_WORK INSTRUCTIONS_: In the entries below, find the line with "Image resolution: width=640" and the line with "Click the red 77,966.64"; give again those lines and every line between them, exactly.

** Opening PROVIDED RECORDS block **

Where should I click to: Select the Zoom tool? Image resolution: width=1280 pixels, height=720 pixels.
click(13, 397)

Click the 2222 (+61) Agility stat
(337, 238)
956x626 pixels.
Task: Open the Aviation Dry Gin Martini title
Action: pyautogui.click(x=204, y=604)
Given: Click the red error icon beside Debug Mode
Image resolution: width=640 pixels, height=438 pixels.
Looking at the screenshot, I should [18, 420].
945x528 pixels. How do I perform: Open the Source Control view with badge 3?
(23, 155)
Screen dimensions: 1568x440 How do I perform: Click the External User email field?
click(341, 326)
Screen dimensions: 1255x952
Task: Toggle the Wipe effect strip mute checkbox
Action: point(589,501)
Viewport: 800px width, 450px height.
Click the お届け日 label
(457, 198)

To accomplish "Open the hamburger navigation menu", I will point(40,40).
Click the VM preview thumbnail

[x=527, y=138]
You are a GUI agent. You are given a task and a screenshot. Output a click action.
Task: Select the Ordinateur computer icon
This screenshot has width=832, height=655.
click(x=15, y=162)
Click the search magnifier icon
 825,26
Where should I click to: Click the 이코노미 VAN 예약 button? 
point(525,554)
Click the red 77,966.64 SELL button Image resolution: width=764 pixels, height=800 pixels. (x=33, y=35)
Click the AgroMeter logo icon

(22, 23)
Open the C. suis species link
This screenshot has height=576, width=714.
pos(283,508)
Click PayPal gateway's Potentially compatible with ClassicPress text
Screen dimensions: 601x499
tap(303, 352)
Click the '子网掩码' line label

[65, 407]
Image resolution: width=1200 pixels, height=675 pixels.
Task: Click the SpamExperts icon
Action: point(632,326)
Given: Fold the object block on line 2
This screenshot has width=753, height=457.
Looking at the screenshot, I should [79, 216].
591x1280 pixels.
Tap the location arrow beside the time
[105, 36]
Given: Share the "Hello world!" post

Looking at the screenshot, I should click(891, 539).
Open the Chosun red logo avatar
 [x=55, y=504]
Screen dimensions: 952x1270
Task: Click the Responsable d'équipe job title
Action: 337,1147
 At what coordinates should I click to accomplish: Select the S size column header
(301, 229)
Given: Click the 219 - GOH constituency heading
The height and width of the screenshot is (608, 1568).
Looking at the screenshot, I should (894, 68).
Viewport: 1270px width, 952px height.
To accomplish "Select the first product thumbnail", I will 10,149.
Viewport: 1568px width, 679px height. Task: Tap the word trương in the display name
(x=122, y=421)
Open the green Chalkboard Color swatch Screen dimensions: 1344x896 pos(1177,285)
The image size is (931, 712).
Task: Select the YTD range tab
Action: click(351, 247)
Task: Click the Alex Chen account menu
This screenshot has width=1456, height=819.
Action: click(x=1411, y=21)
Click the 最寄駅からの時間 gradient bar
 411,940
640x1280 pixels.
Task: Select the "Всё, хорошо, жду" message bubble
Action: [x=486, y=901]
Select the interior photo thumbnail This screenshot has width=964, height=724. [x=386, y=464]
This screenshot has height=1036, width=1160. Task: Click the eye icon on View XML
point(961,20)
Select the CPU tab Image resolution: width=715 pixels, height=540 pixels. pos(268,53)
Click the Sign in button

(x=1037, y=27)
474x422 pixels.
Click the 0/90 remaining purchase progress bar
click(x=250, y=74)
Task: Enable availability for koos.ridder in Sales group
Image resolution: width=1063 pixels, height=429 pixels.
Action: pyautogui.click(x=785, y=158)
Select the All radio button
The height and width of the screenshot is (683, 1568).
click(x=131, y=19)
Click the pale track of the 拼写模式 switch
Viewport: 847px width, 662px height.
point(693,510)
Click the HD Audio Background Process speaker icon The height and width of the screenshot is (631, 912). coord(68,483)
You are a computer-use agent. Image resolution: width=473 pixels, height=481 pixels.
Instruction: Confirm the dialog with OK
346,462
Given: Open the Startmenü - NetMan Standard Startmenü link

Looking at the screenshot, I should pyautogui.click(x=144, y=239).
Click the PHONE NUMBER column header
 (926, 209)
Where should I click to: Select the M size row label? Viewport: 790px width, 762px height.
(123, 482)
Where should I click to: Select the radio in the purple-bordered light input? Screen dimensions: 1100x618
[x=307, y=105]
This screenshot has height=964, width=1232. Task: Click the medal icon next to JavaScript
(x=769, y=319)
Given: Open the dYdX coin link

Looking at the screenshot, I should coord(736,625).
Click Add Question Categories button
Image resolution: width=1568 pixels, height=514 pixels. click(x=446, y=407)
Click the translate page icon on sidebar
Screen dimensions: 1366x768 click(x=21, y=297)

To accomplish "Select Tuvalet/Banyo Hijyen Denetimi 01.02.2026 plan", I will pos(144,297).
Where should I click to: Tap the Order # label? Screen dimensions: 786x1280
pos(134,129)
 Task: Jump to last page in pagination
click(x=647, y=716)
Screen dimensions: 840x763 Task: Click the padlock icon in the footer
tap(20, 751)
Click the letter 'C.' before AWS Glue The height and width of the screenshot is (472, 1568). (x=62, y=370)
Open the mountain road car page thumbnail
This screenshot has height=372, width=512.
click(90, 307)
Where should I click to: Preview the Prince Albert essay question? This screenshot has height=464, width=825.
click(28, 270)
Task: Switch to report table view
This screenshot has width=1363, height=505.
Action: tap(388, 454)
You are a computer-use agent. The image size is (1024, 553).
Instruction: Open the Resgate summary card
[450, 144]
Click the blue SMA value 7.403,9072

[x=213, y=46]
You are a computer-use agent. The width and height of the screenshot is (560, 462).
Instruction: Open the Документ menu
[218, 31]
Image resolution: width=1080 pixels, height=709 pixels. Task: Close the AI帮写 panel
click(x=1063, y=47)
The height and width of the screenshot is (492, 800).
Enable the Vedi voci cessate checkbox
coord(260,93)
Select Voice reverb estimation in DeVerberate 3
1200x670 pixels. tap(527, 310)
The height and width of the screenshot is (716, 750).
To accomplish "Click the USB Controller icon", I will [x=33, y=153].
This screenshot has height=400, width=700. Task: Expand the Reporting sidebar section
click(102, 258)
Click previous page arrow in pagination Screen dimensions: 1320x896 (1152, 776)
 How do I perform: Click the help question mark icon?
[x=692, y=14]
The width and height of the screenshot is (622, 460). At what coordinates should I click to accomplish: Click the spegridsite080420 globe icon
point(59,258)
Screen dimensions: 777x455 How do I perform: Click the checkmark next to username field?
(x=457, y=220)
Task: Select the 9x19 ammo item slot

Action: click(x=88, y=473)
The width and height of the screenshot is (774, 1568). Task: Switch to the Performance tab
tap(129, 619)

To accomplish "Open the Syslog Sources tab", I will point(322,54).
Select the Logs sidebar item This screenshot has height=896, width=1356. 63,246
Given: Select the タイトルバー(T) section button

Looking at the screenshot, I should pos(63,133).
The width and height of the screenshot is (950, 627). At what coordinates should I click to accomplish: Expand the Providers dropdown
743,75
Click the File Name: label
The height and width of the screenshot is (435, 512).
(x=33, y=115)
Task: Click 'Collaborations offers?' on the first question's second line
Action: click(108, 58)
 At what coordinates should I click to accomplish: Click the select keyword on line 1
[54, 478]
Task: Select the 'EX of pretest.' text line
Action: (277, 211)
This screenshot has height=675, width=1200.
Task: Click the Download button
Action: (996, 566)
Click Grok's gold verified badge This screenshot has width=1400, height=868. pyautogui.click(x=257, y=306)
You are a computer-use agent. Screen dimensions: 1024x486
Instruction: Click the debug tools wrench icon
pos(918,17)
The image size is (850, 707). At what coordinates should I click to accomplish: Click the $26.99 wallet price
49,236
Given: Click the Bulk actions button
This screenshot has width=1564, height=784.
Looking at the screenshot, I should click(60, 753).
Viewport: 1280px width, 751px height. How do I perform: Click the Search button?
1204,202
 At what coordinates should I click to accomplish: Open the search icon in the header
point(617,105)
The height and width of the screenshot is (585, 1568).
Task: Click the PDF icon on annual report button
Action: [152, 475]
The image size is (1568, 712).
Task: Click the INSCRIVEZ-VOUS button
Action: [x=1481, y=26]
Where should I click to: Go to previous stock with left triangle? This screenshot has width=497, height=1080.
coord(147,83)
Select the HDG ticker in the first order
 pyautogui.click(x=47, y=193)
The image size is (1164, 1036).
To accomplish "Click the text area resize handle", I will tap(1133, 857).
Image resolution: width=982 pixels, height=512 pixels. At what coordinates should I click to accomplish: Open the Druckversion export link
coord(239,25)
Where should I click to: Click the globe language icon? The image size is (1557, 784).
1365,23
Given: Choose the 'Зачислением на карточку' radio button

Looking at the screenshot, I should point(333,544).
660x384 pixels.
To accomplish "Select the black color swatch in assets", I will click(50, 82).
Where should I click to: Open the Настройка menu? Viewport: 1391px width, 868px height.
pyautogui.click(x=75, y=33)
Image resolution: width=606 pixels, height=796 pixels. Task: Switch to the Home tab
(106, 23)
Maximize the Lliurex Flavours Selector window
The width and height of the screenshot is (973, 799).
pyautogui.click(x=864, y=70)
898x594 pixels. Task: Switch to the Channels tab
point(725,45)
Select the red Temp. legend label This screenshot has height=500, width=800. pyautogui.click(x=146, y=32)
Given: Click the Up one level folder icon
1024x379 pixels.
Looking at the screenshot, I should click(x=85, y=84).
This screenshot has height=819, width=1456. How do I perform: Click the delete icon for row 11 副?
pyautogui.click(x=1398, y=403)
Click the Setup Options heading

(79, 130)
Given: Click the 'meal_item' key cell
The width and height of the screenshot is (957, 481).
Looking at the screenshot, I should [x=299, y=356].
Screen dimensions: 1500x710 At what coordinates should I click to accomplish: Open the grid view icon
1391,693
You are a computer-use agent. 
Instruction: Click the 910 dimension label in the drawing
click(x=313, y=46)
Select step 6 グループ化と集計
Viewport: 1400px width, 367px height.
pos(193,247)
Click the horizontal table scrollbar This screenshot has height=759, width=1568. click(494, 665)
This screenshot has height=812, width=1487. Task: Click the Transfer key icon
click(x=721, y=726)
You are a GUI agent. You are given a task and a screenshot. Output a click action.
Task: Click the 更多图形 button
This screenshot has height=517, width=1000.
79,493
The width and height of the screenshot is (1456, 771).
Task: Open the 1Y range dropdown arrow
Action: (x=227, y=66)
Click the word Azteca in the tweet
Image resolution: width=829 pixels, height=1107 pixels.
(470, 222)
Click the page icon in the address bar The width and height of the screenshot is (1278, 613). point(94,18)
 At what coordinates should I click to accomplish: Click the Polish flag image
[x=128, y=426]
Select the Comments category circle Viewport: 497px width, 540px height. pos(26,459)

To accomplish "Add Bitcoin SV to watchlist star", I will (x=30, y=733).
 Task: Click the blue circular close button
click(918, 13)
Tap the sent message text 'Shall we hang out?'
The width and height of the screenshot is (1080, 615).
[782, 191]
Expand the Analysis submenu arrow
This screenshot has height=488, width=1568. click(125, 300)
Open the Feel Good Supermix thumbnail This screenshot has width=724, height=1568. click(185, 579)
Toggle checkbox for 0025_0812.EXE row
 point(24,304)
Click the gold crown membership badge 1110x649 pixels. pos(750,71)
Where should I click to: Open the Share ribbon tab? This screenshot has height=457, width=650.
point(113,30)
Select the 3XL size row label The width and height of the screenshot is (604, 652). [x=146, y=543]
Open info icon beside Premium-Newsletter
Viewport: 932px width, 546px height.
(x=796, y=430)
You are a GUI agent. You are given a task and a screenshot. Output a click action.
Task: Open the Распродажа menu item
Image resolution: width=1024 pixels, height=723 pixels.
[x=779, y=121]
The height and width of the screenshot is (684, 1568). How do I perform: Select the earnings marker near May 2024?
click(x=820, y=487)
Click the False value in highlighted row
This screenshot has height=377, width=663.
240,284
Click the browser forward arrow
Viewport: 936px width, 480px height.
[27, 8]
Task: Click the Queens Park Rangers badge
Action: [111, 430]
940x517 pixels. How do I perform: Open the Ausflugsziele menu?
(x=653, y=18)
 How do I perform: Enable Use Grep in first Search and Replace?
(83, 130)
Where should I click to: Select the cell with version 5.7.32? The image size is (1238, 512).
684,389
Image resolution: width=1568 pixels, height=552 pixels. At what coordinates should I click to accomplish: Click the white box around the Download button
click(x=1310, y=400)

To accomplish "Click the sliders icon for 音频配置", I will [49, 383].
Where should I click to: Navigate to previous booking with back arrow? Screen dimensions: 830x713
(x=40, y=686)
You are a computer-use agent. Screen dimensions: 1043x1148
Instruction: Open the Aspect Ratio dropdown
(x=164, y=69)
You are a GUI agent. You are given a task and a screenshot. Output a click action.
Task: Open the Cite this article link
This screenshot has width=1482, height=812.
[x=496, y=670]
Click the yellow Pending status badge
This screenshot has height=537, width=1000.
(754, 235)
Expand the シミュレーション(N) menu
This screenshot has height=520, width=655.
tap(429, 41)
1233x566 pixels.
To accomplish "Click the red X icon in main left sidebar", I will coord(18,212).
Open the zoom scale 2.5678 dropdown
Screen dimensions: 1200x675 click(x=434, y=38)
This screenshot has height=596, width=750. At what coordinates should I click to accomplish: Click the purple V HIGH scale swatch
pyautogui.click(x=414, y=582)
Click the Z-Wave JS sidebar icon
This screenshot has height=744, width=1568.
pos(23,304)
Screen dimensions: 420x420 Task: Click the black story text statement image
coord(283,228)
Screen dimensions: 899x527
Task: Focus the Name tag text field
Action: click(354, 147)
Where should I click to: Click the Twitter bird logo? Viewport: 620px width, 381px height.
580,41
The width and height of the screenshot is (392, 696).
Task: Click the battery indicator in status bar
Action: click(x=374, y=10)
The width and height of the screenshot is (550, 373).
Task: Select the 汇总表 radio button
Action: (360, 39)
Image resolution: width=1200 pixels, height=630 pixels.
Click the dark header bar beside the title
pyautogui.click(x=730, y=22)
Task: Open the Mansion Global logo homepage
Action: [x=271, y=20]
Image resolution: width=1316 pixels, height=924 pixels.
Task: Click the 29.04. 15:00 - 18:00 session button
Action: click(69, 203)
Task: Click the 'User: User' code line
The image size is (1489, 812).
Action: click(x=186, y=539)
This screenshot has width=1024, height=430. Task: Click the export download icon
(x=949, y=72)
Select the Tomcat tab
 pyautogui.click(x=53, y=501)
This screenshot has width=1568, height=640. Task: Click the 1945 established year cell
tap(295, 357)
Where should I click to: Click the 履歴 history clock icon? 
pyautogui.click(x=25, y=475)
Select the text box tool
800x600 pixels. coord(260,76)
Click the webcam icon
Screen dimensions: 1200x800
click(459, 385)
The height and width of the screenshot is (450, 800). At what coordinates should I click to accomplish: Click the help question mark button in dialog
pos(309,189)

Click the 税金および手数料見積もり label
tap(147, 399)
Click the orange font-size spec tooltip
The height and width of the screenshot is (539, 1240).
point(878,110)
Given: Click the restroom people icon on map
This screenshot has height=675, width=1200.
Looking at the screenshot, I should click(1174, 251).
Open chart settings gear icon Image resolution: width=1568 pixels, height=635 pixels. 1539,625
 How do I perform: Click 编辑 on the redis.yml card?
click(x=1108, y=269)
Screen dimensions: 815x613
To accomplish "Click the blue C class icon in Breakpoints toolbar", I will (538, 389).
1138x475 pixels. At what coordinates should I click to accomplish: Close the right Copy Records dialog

** Closing PROVIDED RECORDS block **

_ANSWER TO THIS TASK_:
Image resolution: width=640 pixels, height=438 pixels.
Looking at the screenshot, I should [18, 420].
945x528 pixels. How do I perform: Open the Source Control view with badge 3?
(23, 155)
Screen dimensions: 1568x440 How do I perform: Click the External User email field?
click(341, 326)
Screen dimensions: 1255x952
Task: Toggle the Wipe effect strip mute checkbox
Action: point(589,501)
Viewport: 800px width, 450px height.
Click the お届け日 label
(457, 198)

To accomplish "Open the hamburger navigation menu", I will point(40,40).
Click the VM preview thumbnail

[x=527, y=138]
You are a GUI agent. You are given a task and a screenshot. Output a click action.
Task: Select the Ordinateur computer icon
This screenshot has width=832, height=655.
click(x=15, y=162)
Click the search magnifier icon
 825,26
Where should I click to: Click the 이코노미 VAN 예약 button? 
point(525,554)
Click the red 77,966.64 SELL button Image resolution: width=764 pixels, height=800 pixels. (x=33, y=35)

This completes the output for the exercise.